» PROBLEM DETAILS
Take the lines below from the first through the one that contains "Task: Add Benxi theme to cart" and copy them exactly.

[Records from a data source]
━━━━━━━━━━━━━━━━━━━━━━━━━━━━━━
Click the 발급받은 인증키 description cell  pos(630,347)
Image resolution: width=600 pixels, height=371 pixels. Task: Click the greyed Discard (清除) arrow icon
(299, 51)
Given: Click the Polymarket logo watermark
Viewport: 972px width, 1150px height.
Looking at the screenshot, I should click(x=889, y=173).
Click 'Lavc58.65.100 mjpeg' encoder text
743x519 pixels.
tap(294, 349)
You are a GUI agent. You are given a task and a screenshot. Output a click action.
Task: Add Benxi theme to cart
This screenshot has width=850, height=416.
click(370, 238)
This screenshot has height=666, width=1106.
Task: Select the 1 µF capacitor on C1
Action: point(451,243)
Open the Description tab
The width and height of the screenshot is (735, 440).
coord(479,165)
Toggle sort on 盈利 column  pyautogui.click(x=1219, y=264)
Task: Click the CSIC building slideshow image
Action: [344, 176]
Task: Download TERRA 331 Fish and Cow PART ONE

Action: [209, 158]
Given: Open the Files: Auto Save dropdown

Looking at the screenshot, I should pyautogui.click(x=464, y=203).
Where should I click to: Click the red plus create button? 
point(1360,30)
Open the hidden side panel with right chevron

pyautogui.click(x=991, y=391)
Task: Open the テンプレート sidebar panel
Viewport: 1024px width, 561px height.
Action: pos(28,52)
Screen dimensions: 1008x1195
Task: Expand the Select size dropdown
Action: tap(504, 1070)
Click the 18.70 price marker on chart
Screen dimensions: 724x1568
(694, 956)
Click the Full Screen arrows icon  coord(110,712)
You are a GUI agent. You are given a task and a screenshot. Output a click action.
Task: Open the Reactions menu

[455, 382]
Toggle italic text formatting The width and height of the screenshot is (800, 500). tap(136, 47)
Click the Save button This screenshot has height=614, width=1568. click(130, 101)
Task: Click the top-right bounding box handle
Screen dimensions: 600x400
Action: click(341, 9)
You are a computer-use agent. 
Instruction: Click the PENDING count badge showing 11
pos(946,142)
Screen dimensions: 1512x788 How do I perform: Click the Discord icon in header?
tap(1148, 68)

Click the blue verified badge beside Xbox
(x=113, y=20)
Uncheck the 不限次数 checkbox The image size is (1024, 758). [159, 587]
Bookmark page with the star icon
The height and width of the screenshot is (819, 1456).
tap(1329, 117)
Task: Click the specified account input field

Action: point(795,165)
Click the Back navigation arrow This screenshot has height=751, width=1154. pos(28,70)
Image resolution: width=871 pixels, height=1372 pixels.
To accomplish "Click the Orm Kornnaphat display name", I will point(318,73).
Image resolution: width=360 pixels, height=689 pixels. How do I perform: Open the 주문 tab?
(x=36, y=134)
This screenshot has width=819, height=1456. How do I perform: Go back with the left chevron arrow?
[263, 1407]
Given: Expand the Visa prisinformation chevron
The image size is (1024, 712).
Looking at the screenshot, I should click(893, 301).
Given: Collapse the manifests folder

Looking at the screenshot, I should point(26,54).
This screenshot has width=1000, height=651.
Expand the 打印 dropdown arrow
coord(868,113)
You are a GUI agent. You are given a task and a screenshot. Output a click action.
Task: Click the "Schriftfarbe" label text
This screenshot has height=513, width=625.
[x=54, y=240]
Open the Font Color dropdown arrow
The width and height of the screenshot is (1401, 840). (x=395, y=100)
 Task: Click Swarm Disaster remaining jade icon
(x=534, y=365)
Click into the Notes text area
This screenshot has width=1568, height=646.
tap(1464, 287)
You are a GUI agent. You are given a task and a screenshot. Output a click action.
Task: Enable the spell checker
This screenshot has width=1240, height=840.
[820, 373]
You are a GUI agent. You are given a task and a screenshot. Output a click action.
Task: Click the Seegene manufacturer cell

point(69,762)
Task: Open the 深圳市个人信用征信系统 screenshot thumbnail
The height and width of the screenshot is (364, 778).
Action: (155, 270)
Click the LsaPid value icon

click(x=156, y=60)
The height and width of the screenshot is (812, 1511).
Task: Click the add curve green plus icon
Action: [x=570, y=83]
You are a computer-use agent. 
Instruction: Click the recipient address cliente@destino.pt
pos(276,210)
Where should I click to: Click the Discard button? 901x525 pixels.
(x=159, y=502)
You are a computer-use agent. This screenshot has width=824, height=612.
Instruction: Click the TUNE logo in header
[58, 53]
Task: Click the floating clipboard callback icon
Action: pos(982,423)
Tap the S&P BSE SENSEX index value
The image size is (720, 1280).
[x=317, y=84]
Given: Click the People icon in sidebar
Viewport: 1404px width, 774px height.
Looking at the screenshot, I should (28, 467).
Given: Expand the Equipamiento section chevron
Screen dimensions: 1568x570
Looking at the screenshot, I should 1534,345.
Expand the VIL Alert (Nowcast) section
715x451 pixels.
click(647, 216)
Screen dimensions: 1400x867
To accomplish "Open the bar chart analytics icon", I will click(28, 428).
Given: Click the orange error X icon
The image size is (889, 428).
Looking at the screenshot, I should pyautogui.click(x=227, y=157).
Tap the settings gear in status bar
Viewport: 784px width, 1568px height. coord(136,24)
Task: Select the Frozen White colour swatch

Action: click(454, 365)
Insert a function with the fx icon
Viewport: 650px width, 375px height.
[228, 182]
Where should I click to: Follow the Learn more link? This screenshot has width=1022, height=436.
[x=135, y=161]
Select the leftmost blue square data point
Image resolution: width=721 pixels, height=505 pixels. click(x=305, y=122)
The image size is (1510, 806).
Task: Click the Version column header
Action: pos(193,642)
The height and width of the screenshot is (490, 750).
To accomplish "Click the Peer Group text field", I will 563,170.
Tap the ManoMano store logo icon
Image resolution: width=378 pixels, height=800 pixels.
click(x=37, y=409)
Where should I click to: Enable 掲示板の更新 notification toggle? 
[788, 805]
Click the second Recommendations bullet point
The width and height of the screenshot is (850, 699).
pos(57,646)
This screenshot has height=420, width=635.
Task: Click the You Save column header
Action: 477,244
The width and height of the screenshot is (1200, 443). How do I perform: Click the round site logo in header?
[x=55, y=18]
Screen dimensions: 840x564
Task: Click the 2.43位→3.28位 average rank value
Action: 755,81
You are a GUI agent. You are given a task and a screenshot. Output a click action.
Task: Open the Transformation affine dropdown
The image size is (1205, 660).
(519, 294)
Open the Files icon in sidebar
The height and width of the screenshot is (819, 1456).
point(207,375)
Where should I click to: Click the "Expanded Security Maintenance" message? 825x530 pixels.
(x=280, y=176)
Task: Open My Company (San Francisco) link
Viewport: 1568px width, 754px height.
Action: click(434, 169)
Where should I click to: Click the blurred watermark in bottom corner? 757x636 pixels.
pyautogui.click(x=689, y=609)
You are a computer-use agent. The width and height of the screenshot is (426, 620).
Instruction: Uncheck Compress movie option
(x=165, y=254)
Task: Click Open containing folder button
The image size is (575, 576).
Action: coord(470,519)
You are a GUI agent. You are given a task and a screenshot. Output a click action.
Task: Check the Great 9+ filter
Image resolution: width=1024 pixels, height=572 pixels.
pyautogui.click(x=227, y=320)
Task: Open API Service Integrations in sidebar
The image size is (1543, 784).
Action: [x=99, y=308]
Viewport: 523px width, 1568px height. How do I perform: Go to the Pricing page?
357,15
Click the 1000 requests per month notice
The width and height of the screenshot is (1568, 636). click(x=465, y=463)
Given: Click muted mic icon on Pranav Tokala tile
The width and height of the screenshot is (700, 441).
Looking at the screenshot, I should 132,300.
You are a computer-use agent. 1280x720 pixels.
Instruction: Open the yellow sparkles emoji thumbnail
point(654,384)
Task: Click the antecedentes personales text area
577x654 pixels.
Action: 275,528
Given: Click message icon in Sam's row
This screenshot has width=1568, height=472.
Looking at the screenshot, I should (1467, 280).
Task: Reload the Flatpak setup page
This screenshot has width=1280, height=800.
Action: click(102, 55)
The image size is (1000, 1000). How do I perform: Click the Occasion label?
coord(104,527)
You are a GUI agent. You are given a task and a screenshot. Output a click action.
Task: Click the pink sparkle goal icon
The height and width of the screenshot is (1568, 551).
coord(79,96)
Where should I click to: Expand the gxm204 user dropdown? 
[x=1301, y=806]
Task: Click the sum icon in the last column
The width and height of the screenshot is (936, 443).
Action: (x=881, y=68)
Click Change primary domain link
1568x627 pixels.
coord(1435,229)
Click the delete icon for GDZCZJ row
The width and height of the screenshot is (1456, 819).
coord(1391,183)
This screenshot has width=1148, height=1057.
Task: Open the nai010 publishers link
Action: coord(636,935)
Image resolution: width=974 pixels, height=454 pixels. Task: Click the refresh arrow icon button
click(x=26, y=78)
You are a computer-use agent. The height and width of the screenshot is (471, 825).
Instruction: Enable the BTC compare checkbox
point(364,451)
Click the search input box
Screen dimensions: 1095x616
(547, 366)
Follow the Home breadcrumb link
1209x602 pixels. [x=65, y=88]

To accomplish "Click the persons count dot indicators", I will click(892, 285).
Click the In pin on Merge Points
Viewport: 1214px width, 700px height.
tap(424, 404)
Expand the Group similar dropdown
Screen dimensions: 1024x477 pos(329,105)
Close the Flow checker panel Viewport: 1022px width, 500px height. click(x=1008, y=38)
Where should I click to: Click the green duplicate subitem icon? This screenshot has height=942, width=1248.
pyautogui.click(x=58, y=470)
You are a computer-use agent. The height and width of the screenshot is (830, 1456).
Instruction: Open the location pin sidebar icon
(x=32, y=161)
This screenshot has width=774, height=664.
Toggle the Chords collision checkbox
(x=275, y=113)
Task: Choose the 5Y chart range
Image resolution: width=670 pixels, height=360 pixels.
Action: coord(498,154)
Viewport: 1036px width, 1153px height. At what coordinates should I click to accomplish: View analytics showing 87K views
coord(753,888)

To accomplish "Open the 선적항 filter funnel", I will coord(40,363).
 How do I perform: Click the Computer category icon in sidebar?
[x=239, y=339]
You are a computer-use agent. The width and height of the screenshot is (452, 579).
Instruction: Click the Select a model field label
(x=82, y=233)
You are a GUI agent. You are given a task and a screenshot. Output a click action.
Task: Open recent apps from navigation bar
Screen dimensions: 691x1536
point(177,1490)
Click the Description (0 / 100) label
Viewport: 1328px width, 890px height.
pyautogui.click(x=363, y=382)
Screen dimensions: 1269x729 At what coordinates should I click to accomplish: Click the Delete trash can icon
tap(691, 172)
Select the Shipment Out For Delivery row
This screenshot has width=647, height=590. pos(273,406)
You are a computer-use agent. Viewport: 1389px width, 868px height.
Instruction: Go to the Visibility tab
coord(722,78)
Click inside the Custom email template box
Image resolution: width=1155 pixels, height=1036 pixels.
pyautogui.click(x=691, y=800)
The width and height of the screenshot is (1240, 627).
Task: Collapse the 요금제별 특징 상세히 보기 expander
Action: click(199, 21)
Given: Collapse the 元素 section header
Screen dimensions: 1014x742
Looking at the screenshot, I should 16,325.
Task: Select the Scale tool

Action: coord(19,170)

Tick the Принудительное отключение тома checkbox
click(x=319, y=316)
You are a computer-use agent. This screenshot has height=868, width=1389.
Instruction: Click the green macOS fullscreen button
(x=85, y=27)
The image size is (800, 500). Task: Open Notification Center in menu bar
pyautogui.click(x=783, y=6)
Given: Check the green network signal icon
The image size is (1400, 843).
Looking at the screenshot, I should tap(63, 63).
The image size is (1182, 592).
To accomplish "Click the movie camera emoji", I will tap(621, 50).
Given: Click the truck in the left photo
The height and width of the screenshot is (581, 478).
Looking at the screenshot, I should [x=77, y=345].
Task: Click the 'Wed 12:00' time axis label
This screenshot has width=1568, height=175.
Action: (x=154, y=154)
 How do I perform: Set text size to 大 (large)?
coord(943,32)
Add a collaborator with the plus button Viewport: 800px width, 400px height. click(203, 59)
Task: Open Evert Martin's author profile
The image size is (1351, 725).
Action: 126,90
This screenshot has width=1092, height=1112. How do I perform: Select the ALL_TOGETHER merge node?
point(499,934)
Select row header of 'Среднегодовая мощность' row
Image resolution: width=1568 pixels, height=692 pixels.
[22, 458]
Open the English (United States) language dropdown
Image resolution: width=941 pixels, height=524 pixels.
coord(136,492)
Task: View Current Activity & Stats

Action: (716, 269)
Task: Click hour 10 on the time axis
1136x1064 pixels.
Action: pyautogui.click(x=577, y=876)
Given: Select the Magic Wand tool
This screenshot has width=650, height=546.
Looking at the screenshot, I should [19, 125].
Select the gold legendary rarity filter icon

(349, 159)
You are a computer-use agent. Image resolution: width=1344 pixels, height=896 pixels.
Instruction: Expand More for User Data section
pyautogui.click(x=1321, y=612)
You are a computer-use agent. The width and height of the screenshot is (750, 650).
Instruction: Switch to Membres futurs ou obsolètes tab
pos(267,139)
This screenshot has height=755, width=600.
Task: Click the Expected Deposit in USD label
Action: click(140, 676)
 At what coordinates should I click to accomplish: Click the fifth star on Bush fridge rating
━━━━━━━━━━━━━━━━━━━━━━━━━━━━━━
» ANSWER SECTION
Click the 발급받은 인증키 description cell  pos(630,347)
Image resolution: width=600 pixels, height=371 pixels. Task: Click the greyed Discard (清除) arrow icon
(299, 51)
Given: Click the Polymarket logo watermark
Viewport: 972px width, 1150px height.
Looking at the screenshot, I should click(x=889, y=173).
Click 'Lavc58.65.100 mjpeg' encoder text
743x519 pixels.
tap(294, 349)
You are a GUI agent. You are given a task and a screenshot. Output a click action.
Task: Add Benxi theme to cart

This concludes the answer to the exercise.